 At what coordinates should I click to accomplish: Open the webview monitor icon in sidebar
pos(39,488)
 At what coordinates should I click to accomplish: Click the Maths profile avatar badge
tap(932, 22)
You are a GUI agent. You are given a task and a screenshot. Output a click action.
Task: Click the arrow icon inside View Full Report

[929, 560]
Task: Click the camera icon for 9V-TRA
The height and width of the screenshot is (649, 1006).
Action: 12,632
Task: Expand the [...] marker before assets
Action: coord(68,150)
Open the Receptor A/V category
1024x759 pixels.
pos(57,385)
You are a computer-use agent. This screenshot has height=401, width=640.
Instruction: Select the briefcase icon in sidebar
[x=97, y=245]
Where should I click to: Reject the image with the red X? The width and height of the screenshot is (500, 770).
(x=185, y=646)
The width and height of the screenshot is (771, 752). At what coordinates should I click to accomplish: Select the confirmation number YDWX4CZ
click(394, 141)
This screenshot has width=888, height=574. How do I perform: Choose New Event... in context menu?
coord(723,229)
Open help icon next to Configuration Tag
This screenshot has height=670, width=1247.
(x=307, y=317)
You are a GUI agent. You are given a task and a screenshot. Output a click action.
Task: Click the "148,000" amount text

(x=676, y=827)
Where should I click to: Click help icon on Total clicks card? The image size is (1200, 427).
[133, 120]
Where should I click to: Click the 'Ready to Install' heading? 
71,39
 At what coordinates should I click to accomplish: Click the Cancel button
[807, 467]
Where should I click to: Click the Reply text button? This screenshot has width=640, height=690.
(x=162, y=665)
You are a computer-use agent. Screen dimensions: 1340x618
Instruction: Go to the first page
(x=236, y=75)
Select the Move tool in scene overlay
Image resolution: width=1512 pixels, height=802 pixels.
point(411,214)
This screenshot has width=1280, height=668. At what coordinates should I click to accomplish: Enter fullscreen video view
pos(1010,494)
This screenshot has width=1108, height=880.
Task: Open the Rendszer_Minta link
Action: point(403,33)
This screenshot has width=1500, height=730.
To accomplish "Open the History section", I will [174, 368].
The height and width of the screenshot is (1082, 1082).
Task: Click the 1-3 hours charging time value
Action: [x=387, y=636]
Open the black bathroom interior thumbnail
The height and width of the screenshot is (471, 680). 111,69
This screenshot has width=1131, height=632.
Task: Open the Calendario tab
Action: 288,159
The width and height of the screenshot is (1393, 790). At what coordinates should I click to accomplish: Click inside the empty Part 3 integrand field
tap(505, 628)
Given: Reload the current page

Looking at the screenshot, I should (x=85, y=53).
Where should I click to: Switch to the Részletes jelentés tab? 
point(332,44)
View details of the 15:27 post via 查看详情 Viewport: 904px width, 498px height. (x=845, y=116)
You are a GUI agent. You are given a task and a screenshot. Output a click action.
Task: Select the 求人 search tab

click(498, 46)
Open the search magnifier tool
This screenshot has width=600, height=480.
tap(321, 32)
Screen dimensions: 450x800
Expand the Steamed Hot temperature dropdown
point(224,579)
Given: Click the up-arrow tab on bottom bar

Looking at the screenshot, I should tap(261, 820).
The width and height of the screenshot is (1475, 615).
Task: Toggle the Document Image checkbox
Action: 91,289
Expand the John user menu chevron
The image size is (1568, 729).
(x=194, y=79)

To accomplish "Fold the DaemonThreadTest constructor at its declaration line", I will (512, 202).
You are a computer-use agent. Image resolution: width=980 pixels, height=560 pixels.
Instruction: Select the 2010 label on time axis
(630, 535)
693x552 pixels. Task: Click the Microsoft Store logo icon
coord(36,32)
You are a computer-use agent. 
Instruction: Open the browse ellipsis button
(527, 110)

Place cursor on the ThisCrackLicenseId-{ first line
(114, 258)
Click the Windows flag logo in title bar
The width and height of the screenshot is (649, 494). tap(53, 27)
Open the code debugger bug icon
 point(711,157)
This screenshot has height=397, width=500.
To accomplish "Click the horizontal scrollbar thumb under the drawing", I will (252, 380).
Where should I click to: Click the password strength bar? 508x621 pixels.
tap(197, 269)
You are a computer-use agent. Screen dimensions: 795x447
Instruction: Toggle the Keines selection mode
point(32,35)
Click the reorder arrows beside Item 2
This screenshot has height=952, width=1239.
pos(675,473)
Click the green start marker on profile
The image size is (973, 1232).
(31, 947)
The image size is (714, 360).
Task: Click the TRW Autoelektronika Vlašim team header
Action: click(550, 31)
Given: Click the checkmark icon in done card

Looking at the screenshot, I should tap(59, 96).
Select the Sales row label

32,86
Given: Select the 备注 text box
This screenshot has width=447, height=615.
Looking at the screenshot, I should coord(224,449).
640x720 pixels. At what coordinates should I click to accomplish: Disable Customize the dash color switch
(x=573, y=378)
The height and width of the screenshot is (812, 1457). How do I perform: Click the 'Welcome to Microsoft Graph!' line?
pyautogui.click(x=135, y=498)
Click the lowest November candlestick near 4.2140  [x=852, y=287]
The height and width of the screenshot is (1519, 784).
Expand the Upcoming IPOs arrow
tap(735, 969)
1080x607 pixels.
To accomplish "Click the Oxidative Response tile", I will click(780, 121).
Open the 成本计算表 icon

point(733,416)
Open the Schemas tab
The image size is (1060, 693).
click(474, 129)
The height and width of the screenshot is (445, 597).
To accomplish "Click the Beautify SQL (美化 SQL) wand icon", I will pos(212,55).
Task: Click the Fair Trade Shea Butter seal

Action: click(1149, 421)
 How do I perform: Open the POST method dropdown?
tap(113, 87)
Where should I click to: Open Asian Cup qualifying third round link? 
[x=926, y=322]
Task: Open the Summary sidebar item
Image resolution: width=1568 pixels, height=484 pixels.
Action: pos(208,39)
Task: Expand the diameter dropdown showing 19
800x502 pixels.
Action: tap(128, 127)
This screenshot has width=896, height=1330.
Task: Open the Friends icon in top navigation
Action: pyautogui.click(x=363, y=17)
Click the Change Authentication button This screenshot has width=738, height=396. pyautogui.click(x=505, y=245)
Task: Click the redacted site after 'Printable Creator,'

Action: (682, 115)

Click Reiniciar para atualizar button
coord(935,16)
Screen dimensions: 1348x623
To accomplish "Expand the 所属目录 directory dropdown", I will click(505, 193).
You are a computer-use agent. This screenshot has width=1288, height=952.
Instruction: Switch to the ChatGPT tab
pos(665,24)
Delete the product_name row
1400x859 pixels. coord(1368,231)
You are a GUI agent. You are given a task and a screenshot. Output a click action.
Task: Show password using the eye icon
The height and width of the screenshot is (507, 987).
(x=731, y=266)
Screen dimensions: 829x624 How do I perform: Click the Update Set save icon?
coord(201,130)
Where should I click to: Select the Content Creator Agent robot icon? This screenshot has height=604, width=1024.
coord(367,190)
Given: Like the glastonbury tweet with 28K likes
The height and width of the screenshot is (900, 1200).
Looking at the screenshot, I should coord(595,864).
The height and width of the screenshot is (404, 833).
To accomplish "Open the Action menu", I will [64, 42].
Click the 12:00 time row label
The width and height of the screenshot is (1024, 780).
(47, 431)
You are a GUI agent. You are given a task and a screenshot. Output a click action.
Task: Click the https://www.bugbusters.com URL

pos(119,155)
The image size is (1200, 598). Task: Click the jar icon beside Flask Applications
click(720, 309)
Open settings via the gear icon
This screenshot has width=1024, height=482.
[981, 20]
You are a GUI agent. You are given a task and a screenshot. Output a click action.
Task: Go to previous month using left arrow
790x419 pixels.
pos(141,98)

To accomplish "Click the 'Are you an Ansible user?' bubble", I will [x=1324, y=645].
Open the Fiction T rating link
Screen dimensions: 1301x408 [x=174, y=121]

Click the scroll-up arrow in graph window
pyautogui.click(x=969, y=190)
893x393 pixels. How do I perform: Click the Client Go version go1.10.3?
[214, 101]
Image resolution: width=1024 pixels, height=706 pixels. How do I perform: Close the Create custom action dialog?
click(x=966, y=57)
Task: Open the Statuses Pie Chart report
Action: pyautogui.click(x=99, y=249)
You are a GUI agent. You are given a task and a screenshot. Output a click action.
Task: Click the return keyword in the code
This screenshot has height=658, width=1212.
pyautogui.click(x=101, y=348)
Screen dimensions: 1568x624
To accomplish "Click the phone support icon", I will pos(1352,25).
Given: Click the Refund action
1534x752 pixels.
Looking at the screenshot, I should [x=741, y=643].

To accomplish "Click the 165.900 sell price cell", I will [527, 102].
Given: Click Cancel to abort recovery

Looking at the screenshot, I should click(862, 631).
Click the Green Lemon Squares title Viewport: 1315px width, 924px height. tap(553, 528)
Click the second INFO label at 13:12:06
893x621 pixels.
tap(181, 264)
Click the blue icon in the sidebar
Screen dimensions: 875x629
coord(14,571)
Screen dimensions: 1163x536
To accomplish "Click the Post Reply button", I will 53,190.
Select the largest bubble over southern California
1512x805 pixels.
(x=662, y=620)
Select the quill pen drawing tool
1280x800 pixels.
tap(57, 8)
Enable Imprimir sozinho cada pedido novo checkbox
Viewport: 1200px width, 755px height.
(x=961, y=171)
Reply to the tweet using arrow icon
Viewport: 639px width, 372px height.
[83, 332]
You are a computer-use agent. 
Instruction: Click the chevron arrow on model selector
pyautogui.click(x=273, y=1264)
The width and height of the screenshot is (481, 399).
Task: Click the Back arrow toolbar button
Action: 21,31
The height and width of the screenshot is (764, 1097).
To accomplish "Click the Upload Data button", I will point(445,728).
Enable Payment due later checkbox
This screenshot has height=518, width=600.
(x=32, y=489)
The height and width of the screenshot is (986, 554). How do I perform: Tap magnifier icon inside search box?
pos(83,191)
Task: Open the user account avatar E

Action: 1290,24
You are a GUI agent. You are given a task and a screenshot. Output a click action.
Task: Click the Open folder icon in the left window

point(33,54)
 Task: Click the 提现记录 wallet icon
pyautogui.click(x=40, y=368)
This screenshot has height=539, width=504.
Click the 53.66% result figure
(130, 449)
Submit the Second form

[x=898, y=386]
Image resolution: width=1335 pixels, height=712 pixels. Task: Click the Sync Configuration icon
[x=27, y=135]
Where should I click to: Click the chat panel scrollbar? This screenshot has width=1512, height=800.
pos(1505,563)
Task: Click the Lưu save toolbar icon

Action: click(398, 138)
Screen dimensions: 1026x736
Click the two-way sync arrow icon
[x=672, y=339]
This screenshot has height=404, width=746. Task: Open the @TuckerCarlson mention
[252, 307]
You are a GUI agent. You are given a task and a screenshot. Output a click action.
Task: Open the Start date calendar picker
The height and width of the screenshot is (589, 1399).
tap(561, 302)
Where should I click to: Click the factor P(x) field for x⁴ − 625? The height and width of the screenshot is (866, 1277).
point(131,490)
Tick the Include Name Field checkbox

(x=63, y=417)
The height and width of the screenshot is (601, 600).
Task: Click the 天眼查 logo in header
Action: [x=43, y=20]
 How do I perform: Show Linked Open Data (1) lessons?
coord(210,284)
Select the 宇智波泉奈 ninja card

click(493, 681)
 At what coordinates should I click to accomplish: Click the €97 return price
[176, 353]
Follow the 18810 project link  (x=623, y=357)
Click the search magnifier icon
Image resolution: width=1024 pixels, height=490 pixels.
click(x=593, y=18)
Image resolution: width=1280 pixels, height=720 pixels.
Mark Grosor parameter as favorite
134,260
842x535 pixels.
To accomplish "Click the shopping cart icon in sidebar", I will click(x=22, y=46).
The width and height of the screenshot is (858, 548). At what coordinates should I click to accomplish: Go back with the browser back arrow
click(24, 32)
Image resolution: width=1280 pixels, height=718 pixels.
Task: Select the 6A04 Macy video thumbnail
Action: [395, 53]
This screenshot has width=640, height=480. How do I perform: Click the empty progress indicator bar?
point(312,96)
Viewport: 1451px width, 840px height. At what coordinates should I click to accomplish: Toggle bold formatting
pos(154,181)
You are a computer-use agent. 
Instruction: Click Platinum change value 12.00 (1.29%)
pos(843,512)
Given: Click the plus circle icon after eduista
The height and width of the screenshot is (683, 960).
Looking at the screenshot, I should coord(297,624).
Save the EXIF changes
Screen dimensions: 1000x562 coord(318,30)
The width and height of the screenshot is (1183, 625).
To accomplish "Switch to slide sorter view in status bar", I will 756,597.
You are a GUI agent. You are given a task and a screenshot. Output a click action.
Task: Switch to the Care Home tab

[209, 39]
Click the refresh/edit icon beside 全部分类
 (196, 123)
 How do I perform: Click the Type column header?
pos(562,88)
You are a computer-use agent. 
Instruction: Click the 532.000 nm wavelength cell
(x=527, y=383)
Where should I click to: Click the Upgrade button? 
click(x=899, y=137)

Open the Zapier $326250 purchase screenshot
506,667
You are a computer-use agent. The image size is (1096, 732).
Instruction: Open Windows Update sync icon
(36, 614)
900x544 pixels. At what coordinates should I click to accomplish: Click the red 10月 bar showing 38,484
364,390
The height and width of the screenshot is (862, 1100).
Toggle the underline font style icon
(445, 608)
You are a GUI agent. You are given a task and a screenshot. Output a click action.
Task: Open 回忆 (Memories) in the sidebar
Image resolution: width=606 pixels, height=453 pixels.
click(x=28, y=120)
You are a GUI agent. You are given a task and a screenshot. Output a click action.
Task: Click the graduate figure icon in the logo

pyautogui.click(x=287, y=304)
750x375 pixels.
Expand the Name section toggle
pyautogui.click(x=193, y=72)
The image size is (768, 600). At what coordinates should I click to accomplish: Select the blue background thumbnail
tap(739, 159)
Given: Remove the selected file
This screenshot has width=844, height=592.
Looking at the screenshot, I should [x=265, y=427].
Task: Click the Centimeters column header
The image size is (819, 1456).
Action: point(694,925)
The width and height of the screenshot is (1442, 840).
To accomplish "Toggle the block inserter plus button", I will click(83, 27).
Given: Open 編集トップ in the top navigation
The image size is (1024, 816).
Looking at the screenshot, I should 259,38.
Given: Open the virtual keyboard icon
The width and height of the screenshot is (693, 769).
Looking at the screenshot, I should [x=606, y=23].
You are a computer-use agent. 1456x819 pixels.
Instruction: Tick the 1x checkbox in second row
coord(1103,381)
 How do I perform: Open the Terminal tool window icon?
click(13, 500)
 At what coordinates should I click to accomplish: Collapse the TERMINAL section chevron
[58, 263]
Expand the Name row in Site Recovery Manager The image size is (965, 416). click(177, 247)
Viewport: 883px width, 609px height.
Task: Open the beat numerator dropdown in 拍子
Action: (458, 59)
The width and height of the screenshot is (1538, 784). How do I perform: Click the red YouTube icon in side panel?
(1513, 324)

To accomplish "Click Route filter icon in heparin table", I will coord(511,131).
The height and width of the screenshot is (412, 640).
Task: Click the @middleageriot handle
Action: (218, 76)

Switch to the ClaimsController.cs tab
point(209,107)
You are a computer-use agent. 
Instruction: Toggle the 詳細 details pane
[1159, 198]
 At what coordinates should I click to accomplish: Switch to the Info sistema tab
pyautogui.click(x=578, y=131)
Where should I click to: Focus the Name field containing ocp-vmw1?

■ ■ ■ ■ ■

** REQUIRED WORK **
Where in the records above does the word "plus" appear? Copy each line that holds it.

** ANSWER SPACE **
Given: Click the plus circle icon after eduista
To accomplish "Toggle the block inserter plus button", I will click(83, 27).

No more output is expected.